Veteran used French boxcar in WW II

Tuesday , June 09, 2015 - 8:19 AM



A French boxcar is in the train depot in Ogden and was given to us in remembrance of its use in the two world wars. In the first world war, it was used to transport troops and equipment to the battlefields. It would hold 40 men and eight mules. So it was called the Forty and Eight boxcar in both wars.

The mules were used to pull cannons, equipment and supplies around the battlefields. They used mules because they were easier to handle than horses and would not get as upset with shells going off in the battles. In World War II the Forty and Eights were also used, especially after D Day to transport troops and supplies to and in the battlefields. They were effective and important in many engagements of the war.

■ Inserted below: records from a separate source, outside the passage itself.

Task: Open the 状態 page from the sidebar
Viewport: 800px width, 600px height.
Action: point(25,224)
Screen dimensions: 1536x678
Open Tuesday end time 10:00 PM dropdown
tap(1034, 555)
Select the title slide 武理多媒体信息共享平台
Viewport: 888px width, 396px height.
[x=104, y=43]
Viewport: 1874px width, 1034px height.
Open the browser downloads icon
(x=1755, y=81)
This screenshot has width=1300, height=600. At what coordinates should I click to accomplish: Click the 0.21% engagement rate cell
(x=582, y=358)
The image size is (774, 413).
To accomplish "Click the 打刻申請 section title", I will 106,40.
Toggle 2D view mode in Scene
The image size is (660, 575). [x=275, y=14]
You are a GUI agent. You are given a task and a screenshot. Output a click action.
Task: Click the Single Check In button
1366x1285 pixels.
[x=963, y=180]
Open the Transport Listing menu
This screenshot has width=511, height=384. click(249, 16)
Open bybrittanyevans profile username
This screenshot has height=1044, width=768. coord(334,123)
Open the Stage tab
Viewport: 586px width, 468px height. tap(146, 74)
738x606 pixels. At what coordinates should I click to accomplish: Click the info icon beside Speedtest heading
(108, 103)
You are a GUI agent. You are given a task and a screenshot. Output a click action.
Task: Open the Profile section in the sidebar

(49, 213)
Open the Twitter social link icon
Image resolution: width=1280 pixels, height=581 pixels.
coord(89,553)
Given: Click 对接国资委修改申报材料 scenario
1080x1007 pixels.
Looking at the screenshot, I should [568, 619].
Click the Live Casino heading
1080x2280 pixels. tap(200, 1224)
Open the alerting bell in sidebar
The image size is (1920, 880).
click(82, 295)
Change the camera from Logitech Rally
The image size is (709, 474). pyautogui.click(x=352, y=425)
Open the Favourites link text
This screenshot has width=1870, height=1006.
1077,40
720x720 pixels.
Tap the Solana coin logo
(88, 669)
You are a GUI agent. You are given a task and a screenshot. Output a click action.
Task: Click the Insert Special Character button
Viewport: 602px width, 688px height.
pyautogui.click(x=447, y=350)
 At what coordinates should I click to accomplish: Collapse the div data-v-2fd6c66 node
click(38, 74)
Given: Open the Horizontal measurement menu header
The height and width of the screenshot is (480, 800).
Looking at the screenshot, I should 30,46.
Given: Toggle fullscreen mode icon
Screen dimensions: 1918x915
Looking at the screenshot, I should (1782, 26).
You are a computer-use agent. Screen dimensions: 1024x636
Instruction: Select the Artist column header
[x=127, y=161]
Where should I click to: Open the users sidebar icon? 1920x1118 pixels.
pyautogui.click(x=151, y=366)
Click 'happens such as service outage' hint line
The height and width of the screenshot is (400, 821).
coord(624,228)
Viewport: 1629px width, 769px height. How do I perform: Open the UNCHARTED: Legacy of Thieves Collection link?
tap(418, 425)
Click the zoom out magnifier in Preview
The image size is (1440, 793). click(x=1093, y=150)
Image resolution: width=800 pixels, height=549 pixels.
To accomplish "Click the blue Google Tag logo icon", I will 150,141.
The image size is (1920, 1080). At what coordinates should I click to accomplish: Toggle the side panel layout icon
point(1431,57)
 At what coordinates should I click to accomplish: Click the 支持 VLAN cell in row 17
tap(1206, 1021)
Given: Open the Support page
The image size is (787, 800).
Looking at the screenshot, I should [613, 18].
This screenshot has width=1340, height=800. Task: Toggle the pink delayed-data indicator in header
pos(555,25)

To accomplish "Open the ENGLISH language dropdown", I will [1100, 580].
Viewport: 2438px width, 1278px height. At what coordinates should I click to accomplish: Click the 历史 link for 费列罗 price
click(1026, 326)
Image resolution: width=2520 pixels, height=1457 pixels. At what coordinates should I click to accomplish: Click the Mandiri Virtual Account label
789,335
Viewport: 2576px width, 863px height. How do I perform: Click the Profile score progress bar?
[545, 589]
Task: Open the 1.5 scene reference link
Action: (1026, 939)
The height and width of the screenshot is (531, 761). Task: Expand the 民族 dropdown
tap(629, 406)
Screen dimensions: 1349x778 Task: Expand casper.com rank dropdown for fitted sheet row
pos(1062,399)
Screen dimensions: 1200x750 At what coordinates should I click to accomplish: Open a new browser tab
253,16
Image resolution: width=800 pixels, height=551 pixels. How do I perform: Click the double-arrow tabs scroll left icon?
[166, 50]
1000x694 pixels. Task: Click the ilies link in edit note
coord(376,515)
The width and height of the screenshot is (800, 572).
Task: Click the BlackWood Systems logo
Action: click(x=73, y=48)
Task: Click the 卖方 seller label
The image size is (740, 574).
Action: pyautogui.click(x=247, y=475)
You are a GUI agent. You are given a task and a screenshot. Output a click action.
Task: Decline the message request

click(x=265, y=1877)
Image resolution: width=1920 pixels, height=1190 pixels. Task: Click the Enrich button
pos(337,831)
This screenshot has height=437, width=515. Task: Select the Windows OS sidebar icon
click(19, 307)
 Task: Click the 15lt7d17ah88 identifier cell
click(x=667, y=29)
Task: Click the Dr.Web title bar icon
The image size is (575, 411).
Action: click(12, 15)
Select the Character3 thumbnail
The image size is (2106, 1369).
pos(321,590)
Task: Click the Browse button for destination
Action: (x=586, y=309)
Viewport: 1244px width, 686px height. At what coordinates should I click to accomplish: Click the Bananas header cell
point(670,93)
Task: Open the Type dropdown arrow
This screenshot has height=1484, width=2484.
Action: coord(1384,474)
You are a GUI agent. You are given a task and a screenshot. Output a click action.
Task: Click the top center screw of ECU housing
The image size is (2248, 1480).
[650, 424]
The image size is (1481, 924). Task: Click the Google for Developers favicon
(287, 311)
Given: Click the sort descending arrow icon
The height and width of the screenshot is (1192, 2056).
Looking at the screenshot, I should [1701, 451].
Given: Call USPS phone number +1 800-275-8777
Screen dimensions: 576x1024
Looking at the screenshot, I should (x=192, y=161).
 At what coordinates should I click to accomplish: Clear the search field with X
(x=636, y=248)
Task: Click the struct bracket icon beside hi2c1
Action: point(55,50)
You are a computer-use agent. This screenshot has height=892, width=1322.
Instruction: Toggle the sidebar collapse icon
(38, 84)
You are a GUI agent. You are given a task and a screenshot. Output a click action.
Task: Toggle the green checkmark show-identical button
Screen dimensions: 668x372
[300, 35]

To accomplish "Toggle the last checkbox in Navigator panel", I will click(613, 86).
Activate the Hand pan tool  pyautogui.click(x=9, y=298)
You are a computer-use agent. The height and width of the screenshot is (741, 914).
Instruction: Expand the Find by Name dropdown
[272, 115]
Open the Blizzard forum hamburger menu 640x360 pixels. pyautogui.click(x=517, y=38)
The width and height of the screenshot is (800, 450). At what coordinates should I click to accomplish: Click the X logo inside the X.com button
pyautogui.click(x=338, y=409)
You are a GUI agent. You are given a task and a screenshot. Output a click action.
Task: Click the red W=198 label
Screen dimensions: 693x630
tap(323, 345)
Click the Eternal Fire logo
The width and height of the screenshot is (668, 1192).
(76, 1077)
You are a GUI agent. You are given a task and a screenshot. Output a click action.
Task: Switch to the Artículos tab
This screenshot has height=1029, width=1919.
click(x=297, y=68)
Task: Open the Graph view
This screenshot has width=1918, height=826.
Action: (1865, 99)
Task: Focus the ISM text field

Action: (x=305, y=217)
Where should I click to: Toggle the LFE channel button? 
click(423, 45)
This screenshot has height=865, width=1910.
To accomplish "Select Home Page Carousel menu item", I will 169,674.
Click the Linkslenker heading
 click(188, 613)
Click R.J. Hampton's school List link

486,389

In 1944, when I went through the port of southern France, there was a fleet of U.S. ships in the harbor filled with railroad rolling stock of all kinds; boxcars, passenger cars, even a special car designed to be used by generals in charge of the invasion. We were put on the Forty and Eights pulled by worn-out engines. (It took four days to get up through France, the engines would quit and have to be repaired every few miles). All that beautiful equipment on those ships could not be used because some famous engineer did not realize the gauge (the distance between the rails) was not the same in France as it was in America. This was one of the famous economic mistakes of World War II.